== GOAL OF THE EXERCISE ==
Restate word for word the entries below, starting with the line with "This screenshot has width=1333, height=1000." and continuing through the line with "Task: Adjust the 桌面音频 volume slider". Include both of those lines and no others.

== INPUT DATA ==
• • • •

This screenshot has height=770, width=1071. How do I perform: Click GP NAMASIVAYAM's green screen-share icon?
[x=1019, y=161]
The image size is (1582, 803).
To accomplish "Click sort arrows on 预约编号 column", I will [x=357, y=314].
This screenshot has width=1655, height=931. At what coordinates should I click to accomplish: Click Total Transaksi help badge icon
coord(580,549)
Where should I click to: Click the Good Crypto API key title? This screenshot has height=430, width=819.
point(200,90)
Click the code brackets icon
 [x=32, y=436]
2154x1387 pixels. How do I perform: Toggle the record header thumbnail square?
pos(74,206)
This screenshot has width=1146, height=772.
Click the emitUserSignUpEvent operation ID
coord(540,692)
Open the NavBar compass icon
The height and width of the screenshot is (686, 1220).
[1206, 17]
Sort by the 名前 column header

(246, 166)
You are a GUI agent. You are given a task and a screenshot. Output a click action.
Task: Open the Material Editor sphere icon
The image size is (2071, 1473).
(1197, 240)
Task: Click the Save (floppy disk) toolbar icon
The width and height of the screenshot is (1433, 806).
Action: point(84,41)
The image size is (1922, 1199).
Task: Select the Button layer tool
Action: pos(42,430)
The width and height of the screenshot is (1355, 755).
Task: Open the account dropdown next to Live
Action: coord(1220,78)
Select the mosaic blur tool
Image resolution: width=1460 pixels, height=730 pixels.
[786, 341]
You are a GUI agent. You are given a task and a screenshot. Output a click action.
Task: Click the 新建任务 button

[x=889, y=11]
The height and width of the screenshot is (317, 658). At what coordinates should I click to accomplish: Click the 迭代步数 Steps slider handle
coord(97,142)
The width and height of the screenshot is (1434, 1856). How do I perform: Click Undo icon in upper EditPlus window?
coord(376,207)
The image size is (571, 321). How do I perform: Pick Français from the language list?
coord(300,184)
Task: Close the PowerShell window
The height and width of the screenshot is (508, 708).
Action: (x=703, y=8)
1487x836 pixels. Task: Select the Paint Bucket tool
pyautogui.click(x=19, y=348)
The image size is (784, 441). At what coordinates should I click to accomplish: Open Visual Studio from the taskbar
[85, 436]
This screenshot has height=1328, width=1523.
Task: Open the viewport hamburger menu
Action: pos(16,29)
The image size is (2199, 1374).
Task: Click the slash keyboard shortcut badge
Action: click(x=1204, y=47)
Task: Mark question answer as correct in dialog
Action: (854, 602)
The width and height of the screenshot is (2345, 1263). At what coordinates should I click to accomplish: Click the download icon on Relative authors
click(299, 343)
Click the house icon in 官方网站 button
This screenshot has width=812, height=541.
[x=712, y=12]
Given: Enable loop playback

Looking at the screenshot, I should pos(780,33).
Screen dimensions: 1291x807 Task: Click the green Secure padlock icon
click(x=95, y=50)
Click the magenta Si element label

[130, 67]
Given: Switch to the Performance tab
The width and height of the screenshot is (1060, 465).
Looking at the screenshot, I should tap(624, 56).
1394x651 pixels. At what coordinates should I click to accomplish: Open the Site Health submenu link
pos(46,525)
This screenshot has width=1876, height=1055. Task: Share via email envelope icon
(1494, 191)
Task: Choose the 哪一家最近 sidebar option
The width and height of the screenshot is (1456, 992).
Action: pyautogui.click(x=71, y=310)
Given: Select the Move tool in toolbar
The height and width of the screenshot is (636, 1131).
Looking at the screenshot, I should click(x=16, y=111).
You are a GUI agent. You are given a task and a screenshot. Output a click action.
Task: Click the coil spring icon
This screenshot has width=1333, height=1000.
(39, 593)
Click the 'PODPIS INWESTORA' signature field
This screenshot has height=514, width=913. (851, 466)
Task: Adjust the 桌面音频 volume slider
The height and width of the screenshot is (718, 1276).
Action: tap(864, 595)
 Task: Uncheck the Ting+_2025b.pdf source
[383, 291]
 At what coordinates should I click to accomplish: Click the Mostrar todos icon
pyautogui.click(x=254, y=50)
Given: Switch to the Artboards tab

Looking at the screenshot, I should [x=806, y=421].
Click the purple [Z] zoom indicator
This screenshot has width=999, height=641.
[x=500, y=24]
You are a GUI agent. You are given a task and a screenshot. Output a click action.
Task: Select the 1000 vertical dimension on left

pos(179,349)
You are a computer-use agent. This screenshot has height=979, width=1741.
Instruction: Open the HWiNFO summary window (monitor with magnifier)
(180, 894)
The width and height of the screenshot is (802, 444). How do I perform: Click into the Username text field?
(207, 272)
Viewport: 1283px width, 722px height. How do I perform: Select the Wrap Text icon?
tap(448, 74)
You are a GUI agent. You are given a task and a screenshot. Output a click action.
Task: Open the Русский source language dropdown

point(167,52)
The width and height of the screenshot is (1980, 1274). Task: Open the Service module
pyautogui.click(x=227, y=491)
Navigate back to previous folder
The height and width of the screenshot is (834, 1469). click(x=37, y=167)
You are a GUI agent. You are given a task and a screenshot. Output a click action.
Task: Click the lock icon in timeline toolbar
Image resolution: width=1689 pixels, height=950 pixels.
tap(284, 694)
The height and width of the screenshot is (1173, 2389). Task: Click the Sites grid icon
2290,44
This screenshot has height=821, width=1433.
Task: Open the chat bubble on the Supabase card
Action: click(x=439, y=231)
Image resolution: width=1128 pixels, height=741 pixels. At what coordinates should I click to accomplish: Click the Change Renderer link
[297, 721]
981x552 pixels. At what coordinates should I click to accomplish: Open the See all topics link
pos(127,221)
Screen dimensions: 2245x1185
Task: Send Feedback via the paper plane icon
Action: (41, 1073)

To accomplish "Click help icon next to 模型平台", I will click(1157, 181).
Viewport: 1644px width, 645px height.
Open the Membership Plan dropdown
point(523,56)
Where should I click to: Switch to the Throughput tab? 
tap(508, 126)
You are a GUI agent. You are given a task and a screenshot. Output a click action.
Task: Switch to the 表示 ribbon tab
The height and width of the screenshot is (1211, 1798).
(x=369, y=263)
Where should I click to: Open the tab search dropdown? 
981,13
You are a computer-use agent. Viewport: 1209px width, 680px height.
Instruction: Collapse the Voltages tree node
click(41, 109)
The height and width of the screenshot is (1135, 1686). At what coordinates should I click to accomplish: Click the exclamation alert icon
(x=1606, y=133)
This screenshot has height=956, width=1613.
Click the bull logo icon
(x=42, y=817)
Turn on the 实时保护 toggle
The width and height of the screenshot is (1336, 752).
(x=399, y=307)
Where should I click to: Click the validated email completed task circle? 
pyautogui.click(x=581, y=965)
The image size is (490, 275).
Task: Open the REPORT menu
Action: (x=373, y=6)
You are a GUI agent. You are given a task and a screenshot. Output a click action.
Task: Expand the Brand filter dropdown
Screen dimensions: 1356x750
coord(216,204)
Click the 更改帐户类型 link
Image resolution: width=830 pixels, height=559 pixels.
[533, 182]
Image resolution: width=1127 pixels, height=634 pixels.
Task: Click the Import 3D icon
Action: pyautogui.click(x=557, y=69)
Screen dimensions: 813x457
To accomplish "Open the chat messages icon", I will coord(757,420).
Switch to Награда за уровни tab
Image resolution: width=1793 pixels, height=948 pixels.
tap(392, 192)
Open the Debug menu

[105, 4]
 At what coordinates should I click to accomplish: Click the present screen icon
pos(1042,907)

• • • •

== YOUR RESPONSE ==
This screenshot has width=1333, height=1000.
(39, 593)
Click the 'PODPIS INWESTORA' signature field
This screenshot has height=514, width=913. (851, 466)
Task: Adjust the 桌面音频 volume slider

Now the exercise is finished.